* [Exercise] Each line of the records that holds the word "computer" should be copied out.
--- Dataset excerpts ---
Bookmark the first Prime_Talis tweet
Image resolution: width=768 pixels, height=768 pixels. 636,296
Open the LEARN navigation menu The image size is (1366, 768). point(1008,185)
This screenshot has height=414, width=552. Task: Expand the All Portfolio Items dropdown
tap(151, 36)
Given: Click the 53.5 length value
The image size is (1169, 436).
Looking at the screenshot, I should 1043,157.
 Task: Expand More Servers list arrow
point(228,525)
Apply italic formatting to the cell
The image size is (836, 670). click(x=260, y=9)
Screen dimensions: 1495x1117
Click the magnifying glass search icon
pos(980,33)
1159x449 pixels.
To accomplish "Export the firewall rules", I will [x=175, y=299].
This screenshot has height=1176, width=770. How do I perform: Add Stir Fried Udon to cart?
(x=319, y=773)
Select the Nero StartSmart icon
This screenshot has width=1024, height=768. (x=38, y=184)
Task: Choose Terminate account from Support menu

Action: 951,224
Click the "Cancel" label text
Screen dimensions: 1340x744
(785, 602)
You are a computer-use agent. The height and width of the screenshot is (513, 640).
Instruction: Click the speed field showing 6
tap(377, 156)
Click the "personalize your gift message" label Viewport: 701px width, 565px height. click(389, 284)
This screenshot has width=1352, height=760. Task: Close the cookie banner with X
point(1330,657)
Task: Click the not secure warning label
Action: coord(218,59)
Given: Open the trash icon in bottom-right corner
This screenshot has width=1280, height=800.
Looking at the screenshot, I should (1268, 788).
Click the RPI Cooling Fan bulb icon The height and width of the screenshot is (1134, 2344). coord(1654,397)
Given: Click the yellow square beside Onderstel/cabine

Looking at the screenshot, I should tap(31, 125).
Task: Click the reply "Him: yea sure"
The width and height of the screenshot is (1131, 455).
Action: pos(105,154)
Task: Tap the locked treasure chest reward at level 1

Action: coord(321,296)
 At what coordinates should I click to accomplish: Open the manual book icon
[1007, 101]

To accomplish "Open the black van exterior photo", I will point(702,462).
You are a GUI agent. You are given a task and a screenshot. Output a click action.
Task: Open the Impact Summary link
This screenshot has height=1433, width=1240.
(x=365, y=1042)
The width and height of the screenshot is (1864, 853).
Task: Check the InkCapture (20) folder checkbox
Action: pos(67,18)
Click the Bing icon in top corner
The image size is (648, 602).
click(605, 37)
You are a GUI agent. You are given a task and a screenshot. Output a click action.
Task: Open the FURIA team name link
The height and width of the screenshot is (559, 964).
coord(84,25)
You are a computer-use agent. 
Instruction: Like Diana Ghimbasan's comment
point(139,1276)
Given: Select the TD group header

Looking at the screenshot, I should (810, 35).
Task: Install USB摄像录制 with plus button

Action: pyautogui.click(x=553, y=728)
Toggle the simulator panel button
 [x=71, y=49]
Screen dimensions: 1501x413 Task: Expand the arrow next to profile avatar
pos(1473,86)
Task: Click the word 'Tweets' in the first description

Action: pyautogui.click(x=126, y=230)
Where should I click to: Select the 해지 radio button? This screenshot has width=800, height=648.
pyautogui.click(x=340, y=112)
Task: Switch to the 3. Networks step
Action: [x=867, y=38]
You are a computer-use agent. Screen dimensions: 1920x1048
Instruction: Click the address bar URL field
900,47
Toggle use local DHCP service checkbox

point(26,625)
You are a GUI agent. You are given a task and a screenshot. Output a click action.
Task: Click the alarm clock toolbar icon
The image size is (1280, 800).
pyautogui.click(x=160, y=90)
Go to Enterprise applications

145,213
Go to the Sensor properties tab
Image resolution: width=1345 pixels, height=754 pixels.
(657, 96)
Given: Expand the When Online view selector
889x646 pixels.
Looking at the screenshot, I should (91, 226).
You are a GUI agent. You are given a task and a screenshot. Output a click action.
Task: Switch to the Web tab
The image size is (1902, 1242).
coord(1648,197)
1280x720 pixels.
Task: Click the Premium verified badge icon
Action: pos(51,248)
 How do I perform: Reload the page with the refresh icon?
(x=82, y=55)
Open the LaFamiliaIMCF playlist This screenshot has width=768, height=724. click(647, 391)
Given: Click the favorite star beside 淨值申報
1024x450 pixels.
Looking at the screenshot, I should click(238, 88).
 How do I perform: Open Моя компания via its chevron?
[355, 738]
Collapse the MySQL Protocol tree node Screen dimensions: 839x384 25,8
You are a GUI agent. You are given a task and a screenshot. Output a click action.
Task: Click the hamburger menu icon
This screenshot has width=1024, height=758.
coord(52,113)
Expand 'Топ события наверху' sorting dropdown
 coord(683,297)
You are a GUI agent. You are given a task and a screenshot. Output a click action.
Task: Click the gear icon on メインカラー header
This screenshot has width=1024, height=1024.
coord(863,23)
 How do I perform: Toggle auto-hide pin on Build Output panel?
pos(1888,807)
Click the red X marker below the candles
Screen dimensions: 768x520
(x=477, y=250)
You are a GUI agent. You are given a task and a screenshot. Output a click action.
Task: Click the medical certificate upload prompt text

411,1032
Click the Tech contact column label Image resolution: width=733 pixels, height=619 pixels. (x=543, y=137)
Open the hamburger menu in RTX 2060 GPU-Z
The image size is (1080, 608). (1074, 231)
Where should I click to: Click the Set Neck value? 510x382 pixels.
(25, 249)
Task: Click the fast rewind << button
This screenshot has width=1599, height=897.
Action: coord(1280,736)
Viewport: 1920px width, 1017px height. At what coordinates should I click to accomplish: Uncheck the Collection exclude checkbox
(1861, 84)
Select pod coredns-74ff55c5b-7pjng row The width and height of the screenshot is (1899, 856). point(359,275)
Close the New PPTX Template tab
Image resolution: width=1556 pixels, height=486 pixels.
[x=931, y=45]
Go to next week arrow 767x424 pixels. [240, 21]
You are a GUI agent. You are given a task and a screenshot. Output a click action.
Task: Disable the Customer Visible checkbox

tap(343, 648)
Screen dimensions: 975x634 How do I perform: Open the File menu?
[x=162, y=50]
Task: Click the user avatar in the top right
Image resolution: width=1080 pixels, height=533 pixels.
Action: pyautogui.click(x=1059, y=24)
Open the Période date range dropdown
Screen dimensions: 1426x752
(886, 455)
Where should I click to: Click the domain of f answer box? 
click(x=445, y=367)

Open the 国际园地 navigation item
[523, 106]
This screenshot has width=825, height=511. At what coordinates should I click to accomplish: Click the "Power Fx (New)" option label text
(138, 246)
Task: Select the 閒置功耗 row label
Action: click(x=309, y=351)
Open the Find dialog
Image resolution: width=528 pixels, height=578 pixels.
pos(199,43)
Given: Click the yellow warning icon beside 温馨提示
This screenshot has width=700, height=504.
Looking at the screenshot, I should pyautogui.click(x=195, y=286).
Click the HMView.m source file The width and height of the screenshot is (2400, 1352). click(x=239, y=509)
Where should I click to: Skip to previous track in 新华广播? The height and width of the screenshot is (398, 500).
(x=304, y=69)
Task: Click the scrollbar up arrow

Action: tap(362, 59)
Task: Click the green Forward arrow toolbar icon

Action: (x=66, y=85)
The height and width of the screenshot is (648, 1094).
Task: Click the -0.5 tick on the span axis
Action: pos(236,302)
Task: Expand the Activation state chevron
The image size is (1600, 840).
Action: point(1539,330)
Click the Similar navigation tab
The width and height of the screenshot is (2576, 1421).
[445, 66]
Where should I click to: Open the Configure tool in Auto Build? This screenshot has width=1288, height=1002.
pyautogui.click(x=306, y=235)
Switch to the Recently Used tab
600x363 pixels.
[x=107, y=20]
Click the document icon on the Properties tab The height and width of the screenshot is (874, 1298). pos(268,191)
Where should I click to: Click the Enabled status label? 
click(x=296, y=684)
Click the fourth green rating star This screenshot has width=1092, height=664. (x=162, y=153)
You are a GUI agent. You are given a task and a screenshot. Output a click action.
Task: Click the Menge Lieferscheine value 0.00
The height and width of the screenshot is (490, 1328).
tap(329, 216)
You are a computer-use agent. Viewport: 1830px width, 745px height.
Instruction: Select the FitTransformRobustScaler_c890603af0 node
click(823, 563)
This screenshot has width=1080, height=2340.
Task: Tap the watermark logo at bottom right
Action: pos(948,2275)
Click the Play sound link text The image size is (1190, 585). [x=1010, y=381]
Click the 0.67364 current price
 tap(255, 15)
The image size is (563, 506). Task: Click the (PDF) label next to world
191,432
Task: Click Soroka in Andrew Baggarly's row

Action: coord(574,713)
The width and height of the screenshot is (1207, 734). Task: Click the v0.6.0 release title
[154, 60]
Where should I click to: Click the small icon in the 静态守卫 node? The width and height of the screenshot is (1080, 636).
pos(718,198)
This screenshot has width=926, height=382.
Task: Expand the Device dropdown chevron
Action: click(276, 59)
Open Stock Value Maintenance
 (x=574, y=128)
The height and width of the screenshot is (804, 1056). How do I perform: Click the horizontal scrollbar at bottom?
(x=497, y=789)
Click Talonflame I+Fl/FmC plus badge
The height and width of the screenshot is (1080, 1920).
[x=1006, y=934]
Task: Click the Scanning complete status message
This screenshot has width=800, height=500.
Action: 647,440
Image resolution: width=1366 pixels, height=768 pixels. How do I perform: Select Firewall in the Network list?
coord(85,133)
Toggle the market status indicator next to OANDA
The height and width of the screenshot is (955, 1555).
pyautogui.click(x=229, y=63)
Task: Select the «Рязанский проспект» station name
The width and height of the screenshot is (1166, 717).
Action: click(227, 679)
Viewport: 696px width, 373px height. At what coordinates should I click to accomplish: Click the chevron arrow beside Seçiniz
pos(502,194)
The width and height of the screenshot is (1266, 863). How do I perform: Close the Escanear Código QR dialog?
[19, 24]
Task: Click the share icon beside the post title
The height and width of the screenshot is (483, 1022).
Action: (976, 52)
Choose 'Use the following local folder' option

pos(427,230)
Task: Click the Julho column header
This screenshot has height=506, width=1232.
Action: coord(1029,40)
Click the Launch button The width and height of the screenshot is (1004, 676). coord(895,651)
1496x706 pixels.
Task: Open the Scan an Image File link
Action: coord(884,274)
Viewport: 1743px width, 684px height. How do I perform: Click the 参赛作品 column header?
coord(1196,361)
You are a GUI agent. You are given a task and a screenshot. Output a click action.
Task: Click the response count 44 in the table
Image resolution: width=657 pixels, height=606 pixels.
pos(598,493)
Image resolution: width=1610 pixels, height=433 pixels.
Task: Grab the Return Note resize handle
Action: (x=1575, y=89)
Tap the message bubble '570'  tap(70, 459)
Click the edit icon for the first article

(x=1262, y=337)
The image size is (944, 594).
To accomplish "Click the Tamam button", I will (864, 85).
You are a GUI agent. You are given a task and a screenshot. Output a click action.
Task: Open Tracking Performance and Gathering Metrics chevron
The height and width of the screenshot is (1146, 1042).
---
* [Finished exercise]
You are a computer-use agent. The height and width of the screenshot is (513, 640).
You are a computer-use agent. 
You are a computer-use agent. Screen dimensions: 1920x1048
You are a computer-use agent. Viewport: 1830px width, 745px height.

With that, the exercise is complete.